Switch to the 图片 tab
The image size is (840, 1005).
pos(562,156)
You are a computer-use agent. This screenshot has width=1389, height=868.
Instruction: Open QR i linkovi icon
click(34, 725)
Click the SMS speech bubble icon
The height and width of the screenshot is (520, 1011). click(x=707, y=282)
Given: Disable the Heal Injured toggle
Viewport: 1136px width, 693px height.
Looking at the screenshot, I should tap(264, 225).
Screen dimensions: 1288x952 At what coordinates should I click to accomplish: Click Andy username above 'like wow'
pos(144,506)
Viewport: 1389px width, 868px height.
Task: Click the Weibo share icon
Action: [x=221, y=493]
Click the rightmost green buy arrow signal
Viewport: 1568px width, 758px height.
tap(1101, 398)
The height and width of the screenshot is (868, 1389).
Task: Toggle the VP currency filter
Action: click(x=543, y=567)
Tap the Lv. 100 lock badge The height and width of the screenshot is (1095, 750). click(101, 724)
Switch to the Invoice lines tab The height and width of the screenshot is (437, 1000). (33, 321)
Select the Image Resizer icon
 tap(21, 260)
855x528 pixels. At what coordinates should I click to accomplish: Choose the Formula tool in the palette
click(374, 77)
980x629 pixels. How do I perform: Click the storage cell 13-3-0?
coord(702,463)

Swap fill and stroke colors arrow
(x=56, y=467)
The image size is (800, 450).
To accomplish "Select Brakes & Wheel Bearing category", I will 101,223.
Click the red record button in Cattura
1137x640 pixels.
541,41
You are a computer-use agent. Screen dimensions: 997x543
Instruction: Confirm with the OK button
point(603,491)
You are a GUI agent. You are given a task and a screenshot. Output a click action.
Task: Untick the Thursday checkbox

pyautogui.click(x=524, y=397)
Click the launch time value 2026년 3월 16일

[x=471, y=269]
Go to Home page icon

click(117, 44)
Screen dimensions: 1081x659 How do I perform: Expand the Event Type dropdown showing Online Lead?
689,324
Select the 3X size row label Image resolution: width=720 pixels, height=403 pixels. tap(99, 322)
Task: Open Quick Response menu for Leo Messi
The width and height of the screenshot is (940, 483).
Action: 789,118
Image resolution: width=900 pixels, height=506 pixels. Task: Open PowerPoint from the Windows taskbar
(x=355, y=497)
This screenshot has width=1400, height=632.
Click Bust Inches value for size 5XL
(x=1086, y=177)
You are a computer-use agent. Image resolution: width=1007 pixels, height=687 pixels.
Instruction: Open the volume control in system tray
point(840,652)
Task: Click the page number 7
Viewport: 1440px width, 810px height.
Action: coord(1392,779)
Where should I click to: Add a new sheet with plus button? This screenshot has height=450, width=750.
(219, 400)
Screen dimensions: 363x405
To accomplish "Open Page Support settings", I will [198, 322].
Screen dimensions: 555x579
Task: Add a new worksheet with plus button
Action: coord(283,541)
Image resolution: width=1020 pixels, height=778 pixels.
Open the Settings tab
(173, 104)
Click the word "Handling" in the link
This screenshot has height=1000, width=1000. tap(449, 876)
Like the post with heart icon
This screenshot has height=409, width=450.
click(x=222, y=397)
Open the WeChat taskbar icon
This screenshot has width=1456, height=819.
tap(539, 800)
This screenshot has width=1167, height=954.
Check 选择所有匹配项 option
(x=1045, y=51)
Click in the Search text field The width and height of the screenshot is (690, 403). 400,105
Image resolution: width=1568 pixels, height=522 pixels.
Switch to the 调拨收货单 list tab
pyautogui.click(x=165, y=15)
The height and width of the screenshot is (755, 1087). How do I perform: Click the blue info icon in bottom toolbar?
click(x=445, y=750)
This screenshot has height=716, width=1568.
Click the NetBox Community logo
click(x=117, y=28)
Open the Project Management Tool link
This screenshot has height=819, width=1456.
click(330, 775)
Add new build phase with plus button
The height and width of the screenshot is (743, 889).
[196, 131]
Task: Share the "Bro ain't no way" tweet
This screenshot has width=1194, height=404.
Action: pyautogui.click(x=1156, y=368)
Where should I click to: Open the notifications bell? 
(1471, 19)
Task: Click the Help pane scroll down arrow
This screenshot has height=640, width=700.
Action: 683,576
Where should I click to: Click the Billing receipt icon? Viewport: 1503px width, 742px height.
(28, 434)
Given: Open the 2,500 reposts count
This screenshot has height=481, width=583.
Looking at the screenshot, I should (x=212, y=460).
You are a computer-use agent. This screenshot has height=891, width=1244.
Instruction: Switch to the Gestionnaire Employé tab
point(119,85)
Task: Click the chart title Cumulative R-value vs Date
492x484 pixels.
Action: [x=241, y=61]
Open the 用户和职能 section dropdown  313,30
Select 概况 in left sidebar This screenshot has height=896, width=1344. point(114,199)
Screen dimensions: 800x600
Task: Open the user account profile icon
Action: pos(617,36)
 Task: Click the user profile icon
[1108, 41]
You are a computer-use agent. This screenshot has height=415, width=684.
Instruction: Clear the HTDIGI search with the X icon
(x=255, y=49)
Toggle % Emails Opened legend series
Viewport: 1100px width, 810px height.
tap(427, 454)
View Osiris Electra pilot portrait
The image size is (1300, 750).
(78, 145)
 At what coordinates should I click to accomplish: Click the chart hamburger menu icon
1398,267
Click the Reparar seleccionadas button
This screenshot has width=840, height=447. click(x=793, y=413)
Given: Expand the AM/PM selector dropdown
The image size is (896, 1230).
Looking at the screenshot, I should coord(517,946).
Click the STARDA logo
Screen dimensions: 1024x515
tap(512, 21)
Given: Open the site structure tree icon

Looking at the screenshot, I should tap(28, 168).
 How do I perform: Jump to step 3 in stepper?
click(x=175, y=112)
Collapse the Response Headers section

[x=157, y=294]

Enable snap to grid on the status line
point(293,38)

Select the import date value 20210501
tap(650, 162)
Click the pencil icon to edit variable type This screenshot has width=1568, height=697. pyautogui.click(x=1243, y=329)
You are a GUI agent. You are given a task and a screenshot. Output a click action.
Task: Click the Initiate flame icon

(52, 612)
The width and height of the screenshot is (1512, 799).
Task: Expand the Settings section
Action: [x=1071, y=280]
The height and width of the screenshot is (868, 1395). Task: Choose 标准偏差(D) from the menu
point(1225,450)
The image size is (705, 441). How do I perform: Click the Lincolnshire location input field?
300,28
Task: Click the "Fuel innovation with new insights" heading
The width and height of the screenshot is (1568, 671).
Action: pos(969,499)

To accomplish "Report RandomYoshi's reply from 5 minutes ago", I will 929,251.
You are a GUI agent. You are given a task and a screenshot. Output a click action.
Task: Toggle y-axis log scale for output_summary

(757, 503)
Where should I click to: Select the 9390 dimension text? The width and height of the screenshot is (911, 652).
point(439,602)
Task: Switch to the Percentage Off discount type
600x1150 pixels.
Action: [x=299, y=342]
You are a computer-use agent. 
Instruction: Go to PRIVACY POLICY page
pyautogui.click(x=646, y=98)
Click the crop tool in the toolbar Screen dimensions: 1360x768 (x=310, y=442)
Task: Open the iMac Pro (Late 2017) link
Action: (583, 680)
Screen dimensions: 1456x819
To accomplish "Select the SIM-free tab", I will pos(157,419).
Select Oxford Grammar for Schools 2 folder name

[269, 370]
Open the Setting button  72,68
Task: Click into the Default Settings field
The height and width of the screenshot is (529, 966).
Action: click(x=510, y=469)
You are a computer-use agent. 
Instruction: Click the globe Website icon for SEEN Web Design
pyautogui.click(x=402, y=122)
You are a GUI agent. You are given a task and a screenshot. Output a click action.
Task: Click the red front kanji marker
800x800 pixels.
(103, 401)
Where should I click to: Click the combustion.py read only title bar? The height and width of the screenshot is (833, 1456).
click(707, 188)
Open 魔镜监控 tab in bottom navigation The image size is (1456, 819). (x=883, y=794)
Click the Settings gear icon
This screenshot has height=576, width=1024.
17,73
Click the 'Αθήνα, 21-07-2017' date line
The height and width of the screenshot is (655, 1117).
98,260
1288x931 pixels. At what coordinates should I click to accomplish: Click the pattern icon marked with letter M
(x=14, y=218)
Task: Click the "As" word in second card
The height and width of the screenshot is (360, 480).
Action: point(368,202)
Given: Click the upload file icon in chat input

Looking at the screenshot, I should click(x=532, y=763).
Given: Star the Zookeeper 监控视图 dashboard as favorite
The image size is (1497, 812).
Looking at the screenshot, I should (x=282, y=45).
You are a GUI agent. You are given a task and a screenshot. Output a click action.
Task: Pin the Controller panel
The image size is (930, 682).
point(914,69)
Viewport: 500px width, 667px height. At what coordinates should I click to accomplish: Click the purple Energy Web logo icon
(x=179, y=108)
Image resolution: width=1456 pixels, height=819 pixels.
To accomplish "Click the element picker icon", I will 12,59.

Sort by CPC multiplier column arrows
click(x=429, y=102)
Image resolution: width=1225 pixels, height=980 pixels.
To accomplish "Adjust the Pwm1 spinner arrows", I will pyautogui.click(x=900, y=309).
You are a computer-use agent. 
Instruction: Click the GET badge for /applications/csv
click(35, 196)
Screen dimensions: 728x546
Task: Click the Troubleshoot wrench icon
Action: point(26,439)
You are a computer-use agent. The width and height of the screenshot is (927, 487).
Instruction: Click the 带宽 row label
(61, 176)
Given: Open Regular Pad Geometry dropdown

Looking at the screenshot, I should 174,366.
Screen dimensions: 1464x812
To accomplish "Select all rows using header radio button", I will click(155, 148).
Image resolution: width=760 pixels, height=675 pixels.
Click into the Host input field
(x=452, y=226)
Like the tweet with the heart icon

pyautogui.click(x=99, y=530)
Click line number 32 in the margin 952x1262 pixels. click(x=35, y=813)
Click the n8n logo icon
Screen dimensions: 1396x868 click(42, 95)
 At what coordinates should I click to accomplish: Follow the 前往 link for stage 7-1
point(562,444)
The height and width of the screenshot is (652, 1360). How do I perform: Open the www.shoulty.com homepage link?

What you need to do >>
Write out the lines from the one containing "Image resolution: width=1020" up to and including the one containing "pyautogui.click(x=165, y=15)", exactly as they appear.

Task result >>
Image resolution: width=1020 pixels, height=778 pixels.
Open the Settings tab
(173, 104)
Click the word "Handling" in the link
This screenshot has height=1000, width=1000. tap(449, 876)
Like the post with heart icon
This screenshot has height=409, width=450.
click(x=222, y=397)
Open the WeChat taskbar icon
This screenshot has width=1456, height=819.
tap(539, 800)
This screenshot has width=1167, height=954.
Check 选择所有匹配项 option
(x=1045, y=51)
Click in the Search text field The width and height of the screenshot is (690, 403). 400,105
Image resolution: width=1568 pixels, height=522 pixels.
Switch to the 调拨收货单 list tab
pyautogui.click(x=165, y=15)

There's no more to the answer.